■ Pertanyaan ■
Jawablah pertanyaan berikut berdasarkan teks tentang tambang ilegal.
1. Mitos apa yang dijaga para intelektual?
2. Siapa Ketua Human Rights Law Studies (HRLS) Unair?
3. Apa yang dinilai menjadi 'energi' bagi pihak tambang ilegal untuk menggerus lahan-lahan masyarakat?

Lebih lanjut, ia menyoroti para intelektual yang kerap tak mengambil posisi dari ketidakadilan yang terjadi. “Mereka menjaga mitos netralitas, objektivitas ilmu pengetahuan. Mereka tidak mengeluarkan statement moral dan politik dalam melawan ketidakadilan. Bagi mereka urusan lingkungan adalah politik yang harus dihindari,” sambungnya.
Franky Butar Butar, Ketua Human Rights Law Studies (HRLS) Unair menjelaskan bahwa kejadian tambang ilegal ini berkaitan dengan relasi kekuasaan. Seperti kapital secara politik, keuangan dan kekuasaan. Keuntungan dinilainya menjadi ‘energi’ bagi pihak tambang ilegal menggerus lahan-lahan masyarakat. Minimnya pengawasan dan penegakan hukum, menjadi momok yang terus ada saat isu ini dibahas. Diperparah Omnibus Law yang semakin melanggengkan ekspansi perusahaan tambang dan membatasi partisipasi masyarakat Indonesia.

■ Baris Data ■
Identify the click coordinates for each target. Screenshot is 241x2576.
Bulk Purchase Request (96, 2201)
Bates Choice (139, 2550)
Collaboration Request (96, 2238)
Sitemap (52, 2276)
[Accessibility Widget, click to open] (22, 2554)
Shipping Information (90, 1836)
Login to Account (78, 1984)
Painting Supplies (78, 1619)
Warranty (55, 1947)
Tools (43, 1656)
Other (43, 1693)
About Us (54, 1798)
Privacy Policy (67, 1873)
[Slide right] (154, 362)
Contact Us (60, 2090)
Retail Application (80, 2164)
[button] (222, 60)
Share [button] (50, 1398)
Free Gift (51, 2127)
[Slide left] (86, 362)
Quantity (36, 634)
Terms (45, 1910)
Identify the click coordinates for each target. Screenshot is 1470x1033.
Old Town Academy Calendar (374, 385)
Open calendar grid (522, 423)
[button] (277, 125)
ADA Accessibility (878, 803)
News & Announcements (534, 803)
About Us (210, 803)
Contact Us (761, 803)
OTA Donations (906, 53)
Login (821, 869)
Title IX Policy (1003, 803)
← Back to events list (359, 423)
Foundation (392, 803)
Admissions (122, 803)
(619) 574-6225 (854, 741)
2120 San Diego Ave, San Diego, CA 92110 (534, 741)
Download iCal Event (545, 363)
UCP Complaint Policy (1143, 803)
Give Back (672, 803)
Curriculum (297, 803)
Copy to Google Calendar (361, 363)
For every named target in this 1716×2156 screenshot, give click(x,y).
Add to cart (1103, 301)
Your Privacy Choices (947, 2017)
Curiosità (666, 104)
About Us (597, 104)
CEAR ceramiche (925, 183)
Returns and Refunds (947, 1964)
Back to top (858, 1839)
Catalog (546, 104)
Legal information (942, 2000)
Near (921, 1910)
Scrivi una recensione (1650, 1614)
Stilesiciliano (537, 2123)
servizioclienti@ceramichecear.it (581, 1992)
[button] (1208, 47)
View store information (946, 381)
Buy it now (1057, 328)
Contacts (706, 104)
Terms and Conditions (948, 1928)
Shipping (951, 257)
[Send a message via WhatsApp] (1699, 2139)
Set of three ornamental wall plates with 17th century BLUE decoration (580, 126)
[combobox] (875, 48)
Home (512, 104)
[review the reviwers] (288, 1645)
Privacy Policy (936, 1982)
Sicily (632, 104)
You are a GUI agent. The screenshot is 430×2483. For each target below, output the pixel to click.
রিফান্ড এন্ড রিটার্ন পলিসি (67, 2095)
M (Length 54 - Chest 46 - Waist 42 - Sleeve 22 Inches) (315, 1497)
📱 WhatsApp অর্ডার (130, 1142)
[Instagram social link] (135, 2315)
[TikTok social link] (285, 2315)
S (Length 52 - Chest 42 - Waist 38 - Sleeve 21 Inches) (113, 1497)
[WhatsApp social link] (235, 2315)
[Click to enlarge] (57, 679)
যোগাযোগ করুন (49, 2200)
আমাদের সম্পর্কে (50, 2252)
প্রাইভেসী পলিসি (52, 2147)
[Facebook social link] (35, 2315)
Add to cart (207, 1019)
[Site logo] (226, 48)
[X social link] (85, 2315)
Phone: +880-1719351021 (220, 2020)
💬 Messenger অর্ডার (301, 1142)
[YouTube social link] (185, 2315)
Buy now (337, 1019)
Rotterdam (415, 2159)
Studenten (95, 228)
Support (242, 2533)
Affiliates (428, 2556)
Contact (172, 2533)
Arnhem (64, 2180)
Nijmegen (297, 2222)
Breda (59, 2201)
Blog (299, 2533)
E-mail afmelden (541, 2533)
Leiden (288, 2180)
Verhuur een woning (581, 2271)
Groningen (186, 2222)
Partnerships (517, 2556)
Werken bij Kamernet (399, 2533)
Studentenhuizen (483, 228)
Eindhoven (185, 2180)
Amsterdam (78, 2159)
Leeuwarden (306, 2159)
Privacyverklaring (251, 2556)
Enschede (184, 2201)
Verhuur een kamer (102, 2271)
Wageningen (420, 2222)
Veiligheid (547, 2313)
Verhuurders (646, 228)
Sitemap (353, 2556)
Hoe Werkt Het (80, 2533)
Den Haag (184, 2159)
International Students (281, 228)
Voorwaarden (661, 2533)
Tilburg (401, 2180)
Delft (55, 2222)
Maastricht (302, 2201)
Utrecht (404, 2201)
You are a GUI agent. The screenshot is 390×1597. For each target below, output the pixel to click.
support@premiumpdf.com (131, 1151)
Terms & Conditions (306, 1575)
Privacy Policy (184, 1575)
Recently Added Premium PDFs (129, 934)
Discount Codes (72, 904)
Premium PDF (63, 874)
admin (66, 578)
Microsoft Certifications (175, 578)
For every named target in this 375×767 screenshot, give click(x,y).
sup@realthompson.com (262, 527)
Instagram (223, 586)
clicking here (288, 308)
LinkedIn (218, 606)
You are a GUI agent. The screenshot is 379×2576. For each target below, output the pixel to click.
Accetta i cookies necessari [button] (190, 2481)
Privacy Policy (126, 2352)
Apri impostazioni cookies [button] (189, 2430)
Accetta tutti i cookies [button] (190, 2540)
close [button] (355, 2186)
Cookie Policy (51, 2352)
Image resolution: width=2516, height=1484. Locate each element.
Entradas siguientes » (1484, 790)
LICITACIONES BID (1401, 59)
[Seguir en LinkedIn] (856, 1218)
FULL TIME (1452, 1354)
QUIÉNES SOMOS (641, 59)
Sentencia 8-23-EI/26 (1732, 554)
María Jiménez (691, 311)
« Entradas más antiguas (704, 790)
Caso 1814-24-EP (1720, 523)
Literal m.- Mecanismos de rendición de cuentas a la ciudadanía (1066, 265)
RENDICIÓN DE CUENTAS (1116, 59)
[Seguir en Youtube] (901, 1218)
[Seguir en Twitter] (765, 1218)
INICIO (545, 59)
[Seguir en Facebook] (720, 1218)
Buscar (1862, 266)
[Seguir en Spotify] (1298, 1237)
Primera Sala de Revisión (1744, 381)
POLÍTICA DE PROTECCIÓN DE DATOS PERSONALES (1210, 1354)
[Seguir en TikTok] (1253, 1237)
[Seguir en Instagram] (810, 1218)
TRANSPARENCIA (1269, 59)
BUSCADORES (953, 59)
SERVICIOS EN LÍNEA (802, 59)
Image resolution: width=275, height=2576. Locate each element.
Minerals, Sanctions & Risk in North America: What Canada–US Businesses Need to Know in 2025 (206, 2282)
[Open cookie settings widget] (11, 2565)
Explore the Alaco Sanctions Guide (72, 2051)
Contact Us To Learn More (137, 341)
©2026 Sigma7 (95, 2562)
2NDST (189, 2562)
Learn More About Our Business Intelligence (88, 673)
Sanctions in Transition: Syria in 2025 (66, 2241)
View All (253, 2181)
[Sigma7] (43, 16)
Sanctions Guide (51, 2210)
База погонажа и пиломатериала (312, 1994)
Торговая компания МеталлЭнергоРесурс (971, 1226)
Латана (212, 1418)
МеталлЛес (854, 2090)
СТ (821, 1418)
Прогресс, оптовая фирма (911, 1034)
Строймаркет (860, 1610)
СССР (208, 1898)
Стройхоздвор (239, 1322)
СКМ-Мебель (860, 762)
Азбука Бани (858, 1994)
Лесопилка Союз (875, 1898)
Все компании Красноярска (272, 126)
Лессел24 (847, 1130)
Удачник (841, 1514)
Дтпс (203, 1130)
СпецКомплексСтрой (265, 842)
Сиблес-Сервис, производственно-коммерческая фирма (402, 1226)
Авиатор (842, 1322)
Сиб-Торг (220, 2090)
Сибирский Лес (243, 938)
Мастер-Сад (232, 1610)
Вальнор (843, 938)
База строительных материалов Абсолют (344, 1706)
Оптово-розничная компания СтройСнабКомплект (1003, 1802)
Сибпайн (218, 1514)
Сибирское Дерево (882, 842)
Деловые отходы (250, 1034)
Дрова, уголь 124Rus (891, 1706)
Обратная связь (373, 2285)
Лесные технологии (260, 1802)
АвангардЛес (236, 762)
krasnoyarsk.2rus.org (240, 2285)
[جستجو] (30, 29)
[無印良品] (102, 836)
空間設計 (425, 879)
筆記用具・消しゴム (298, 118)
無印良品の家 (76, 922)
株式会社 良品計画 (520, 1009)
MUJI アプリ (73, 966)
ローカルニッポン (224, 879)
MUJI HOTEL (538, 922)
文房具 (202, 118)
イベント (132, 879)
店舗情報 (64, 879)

■ Kunci Jawaban ■
1. Mitos netralitas, objektivitas ilmu pengetahuan.
2. Franky Butar Butar.
3. Keuntungan.